TEXT SECTION =>
And thus it is, the world is one great Babel. All is business, business, and we ask for "some vast wilderness" in which to lie down and get cool, and keep quiet.

In Paris, the people long since adopted a plan which has not yet come in vogue among us. A long story is written; in the course of this story, a dozen or more establishments receive the author's laudations, which are so ingeniously interwoven that the reader is scarcely aware of the design. For instance, Marnetta is going to an evening party. In the morning she goes out, and is met by a sprig of gentility, a young man of fashion, who cannot allow her to omit entering the unrivalled store of Messrs. Veuns, where the most beautiful silks, etc., are to be seen and purchased. Leaving this, she next encounters a young lady acquaintance of prudent and economical habits, by whom, "our heroine" is led into a store where beauty and elegance are combined with durability and a low price. She wishes perfumery; so she hastens to Viot & Sons; for none make so good as they, and the fragrance of their store has been wafted on the winds of all nations.

THE TASK =>
Answer these questions about the passage on business and advertising above:
(a) What does the writer call the world in the opening sentence?
(b) In whose store are the most beautiful silks to be seen and purchased?
(c) Where does Marnetta hurry when she wants perfumery?

(Stored data entries)
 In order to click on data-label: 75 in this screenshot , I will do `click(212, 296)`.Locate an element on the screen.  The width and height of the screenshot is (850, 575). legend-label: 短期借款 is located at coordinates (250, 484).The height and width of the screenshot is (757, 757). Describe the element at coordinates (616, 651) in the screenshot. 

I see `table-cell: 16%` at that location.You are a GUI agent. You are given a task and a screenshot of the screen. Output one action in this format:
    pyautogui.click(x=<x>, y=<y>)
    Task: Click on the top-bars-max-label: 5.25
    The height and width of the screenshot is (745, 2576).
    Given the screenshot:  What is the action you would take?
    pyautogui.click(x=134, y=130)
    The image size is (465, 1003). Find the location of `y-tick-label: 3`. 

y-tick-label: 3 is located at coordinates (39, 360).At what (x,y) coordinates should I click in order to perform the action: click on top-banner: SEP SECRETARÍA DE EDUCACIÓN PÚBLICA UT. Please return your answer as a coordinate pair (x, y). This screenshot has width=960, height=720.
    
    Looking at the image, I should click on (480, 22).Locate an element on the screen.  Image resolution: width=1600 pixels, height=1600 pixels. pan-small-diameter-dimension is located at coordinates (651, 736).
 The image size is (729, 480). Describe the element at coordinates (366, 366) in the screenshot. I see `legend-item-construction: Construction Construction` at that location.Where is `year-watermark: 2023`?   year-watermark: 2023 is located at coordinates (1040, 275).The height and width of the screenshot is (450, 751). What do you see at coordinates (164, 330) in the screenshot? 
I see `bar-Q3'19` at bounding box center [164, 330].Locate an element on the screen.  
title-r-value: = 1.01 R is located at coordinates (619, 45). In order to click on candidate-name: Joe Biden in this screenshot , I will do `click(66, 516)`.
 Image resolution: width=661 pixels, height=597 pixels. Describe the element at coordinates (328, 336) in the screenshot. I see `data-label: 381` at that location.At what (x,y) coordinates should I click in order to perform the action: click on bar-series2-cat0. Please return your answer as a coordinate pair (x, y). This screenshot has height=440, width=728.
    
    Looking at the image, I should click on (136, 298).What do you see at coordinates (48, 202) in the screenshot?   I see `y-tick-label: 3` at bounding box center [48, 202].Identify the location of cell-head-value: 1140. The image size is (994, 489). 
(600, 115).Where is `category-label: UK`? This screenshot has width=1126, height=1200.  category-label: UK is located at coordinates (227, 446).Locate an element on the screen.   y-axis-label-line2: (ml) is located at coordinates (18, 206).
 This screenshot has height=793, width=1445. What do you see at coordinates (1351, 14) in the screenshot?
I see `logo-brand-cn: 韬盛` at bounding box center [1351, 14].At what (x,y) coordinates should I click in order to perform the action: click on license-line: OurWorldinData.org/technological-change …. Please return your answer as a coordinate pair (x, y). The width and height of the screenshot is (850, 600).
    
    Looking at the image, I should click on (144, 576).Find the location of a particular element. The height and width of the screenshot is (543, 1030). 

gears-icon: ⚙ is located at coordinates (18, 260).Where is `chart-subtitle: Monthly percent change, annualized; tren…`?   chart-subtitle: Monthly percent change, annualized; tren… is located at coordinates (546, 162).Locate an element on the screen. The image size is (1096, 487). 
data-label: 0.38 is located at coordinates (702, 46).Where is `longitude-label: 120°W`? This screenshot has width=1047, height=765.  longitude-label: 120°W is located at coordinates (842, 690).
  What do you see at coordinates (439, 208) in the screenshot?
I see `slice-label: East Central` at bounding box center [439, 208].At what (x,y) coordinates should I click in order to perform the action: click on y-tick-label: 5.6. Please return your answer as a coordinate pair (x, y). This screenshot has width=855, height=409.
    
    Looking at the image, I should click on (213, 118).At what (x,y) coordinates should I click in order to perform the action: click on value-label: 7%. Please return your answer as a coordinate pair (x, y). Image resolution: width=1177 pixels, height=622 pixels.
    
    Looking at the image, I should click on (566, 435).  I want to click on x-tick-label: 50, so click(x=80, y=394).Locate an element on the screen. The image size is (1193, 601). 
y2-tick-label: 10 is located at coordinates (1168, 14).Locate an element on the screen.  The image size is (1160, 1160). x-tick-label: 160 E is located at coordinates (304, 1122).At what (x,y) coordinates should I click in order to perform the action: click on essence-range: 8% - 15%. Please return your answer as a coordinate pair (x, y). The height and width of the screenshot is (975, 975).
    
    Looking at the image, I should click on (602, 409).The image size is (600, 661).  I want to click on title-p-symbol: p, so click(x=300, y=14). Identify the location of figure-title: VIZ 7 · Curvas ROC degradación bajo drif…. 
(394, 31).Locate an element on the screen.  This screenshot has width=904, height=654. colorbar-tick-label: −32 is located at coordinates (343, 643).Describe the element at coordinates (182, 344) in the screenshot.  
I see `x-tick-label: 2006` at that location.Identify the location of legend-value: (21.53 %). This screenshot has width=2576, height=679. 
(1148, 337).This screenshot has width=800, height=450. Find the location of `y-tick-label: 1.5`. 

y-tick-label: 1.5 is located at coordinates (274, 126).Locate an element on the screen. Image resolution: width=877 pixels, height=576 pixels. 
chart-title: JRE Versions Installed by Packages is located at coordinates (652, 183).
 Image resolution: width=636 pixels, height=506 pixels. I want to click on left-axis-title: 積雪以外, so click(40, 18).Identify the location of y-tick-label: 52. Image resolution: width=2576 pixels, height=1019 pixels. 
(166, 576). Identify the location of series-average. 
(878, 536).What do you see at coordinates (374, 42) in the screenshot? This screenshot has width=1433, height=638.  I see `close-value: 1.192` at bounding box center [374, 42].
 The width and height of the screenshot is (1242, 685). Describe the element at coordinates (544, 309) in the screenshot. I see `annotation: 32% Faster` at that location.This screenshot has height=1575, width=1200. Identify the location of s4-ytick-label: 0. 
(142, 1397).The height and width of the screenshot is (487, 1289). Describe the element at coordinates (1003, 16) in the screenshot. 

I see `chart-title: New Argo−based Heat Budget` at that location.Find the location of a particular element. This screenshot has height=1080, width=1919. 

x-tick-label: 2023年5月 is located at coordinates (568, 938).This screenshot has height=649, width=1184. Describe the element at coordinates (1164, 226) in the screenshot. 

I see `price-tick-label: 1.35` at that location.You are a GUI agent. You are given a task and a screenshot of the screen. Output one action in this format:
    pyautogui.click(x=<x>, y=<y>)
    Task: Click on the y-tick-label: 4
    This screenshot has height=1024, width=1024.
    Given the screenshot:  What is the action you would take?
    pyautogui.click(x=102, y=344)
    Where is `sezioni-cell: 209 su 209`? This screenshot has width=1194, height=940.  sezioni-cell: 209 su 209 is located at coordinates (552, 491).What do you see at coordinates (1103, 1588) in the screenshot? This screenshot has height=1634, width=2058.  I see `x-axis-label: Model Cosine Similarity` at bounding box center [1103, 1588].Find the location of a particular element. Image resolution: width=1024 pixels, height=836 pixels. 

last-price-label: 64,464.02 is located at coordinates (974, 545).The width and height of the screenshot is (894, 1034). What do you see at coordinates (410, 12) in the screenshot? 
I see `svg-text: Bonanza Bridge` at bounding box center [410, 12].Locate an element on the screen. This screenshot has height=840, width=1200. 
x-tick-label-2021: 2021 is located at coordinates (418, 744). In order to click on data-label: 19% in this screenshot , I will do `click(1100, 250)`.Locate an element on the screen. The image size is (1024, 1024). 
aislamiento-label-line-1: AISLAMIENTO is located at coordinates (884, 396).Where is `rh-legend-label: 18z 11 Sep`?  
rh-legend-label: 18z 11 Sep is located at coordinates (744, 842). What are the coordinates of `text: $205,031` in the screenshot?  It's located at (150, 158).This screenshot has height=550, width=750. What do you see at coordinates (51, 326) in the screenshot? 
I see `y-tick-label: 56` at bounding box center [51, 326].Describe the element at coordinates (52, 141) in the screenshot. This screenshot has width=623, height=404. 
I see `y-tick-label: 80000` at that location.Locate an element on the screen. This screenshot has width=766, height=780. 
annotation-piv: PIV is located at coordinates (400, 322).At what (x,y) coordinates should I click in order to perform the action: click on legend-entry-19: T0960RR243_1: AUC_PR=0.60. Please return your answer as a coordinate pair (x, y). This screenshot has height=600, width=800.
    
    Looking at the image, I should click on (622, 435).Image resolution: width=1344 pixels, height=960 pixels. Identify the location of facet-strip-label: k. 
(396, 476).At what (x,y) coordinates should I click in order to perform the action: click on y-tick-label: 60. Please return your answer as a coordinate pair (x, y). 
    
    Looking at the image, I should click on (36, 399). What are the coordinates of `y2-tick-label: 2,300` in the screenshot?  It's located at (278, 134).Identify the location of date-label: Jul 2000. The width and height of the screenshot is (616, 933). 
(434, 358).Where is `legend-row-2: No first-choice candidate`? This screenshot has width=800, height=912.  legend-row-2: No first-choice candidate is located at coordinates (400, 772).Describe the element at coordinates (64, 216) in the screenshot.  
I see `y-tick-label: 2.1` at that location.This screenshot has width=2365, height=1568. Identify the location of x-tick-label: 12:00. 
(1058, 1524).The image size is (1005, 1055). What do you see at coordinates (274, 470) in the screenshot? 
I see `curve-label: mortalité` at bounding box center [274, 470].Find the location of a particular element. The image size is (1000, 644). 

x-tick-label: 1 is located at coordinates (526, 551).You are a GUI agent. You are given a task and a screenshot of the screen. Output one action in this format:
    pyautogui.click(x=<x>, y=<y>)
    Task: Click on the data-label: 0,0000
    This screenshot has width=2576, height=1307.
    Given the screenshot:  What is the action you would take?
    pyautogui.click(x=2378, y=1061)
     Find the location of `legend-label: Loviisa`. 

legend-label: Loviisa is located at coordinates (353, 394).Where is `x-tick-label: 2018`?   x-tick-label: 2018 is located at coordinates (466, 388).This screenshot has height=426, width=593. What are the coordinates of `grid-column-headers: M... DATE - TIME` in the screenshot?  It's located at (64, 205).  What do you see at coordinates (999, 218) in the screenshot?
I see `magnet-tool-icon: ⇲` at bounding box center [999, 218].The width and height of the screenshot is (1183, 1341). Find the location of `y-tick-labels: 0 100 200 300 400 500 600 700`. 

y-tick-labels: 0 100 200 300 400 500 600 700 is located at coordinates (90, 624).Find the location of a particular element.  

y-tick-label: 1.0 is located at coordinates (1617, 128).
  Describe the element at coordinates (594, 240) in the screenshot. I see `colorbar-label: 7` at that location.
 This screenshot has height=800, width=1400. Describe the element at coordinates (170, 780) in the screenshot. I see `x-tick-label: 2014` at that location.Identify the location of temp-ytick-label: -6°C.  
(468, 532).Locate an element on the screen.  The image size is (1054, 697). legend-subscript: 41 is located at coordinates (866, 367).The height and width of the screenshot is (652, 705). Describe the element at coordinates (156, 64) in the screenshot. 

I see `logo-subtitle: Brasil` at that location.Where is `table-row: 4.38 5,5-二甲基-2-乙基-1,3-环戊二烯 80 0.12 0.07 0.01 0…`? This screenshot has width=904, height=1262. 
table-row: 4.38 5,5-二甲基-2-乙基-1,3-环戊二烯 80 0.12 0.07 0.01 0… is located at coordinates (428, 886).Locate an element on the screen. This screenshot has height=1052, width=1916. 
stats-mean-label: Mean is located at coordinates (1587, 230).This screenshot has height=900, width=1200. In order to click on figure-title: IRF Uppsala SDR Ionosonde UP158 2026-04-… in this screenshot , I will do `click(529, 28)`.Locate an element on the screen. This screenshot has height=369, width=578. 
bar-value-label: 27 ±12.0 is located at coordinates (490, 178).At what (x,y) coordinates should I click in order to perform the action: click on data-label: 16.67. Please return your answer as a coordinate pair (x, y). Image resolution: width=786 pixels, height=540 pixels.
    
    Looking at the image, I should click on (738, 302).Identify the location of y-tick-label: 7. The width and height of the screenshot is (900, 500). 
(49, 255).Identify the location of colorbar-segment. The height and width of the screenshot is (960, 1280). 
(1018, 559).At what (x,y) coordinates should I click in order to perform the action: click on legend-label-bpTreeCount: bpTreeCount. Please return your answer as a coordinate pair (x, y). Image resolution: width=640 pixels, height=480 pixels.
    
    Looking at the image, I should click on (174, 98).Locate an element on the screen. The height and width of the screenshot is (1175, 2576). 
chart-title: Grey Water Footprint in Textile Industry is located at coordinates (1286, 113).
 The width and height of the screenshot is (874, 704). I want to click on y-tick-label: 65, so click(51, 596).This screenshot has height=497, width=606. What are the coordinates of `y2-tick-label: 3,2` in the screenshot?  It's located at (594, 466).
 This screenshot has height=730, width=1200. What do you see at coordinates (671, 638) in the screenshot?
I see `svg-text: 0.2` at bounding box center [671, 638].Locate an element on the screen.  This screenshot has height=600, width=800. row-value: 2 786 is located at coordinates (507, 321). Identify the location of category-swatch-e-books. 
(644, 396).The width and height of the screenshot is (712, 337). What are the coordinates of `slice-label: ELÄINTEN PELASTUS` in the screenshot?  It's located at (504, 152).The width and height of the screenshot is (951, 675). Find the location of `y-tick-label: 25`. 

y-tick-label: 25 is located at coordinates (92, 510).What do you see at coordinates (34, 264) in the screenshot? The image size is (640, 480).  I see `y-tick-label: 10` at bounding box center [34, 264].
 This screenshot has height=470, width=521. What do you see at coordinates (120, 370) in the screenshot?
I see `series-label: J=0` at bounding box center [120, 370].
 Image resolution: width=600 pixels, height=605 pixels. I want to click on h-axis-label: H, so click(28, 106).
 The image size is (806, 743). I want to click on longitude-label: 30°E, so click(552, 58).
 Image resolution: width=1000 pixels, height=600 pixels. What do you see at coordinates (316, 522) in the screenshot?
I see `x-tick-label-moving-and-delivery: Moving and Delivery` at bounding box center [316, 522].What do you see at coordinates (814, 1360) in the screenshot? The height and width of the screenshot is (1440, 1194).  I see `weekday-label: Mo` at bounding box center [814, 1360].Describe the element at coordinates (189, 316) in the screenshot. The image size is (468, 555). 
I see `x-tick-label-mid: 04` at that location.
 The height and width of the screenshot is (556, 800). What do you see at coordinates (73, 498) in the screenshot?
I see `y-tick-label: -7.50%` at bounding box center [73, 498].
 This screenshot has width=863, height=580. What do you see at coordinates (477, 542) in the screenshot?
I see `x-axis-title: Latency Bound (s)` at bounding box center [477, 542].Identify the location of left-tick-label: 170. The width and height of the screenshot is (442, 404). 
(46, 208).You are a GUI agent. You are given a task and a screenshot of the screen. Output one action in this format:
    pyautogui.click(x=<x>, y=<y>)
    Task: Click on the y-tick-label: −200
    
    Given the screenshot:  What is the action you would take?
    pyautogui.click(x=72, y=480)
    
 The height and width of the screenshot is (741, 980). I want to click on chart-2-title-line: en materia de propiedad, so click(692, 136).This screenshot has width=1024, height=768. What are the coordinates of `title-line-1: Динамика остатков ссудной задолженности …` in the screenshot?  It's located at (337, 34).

RESULT FOR THIS TASK =>
(a) One great Babel.
(b) The store of Messrs. Veuns.
(c) To Viot & Sons.